Question

Find the power series representation for $$f(x)$$ and specify the radius of convergence. Each is somehow related to a geometric series (see Examples 1 and 2 ).$$f(x)=\frac{x^{2}}{1-x^{4}}$$

Answer

**step1** Understanding the problem and geometric series

The problem asks for the power series representation of the function $$f(x) = \frac{x^{2}}{1-x^{4}}$$ and its radius of convergence. We are told to relate it to a geometric series. A geometric series has the form $$\frac{a}{1-r}$$, where $$a$$ is the first term and $$r$$ is the common ratio. This series can be written as an infinite sum: $$a + ar + ar^2 + ar^3 + \dots$$ which is $$\sum_{n=0}^{\infty} ar^n$$. This representation is valid when the absolute value of the common ratio, $$|r|$$, is less than 1.

**step2** Identifying the first term and common ratio

We compare the given function $$f(x) = \frac{x^{2}}{1-x^{4}}$$ with the general form of a geometric series sum, $$\frac{a}{1-r}$$. By direct comparison, we can identify that the first term $$a$$ in our case is $$x^2$$. Similarly, the common ratio $$r$$ in our case is $$x^4$$.

**step3** Constructing the power series representation

Now, we substitute the identified values of $$a=x^2$$ and $$r=x^4$$ into the geometric series formula $$\sum_{n=0}^{\infty} ar^n$$.
$$f(x) = \sum_{n=0}^{\infty} (x^2)(x^4)^n$$
To simplify the expression, we use the exponent rule $$(x^m)^k = x^{mk}$$ for $$(x^4)^n$$:
$$f(x) = \sum_{n=0}^{\infty} x^2 \cdot x^{4n}$$
Next, we use the exponent rule $$x^m \cdot x^k = x^{m+k}$$ to combine the powers of $$x$$:
$$f(x) = \sum_{n=0}^{\infty} x^{2+4n}$$
So, the power series representation for $$f(x)$$ is $$\sum_{n=0}^{\infty} x^{4n+2}$$.

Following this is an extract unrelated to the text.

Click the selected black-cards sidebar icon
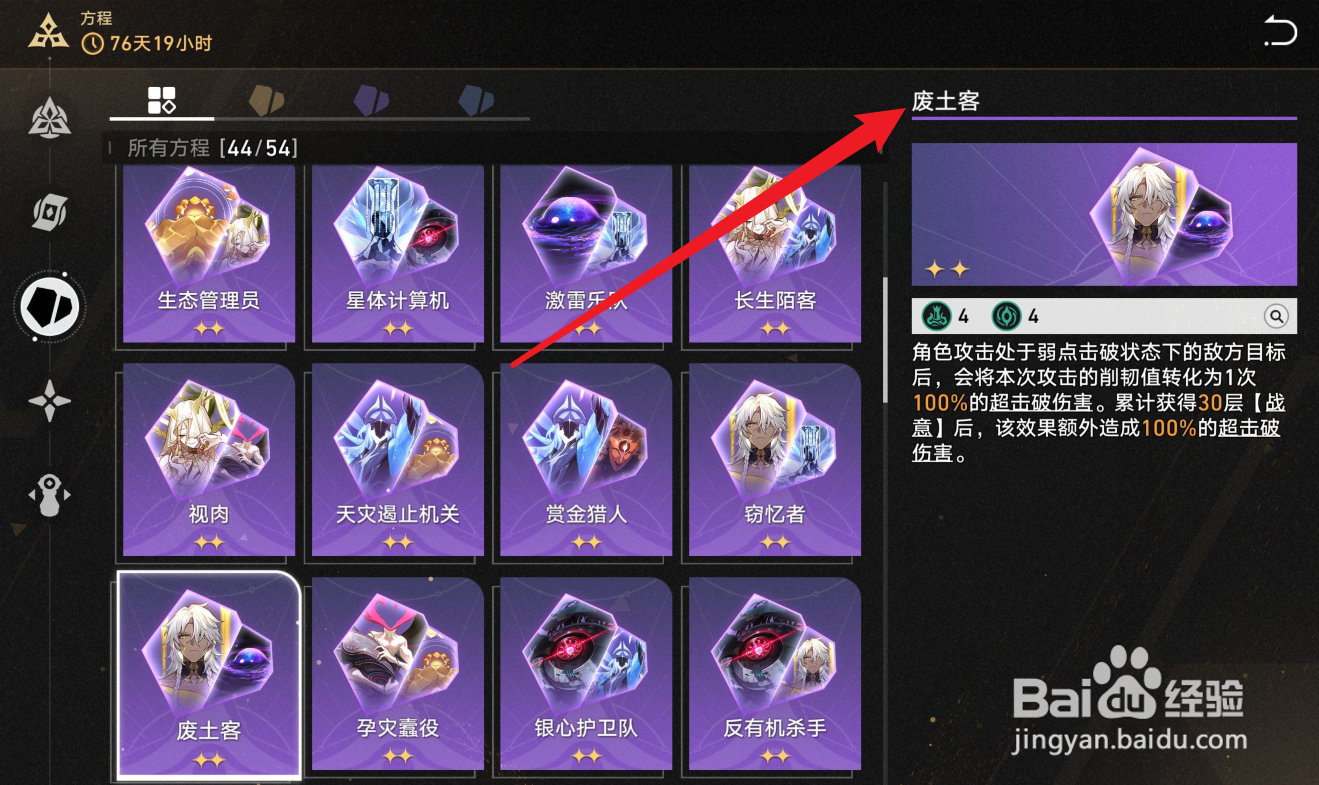 coord(50,307)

**step4** Determining the condition for convergence

For a geometric series to converge, the absolute value of its common ratio $$r$$ must be less than 1. In this problem, our common ratio is $$r = x^4$$. Therefore, the condition for convergence is $$|x^4| < 1$$.

**step5** Calculating the radius of convergence

Since $$x^4$$ is always a non-negative value (it is either zero or positive), the absolute value $$|x^4|$$ is simply $$x^4$$. So, the convergence condition $$|x^4| < 1$$ simplifies to $$x^4 < 1$$.
To solve for $$x$$, we take the fourth root of both sides of the inequality:
$$\sqrt[4]{x^4} < \sqrt[4]{1}$$
This simplifies to $$|x| < 1$$.
The radius of convergence, typically denoted by $$R$$, is the value such that the power series converges for $$|x| < R$$. From our inequality $$|x| < 1$$, we can conclude that the radius of convergence is $$R=1$$.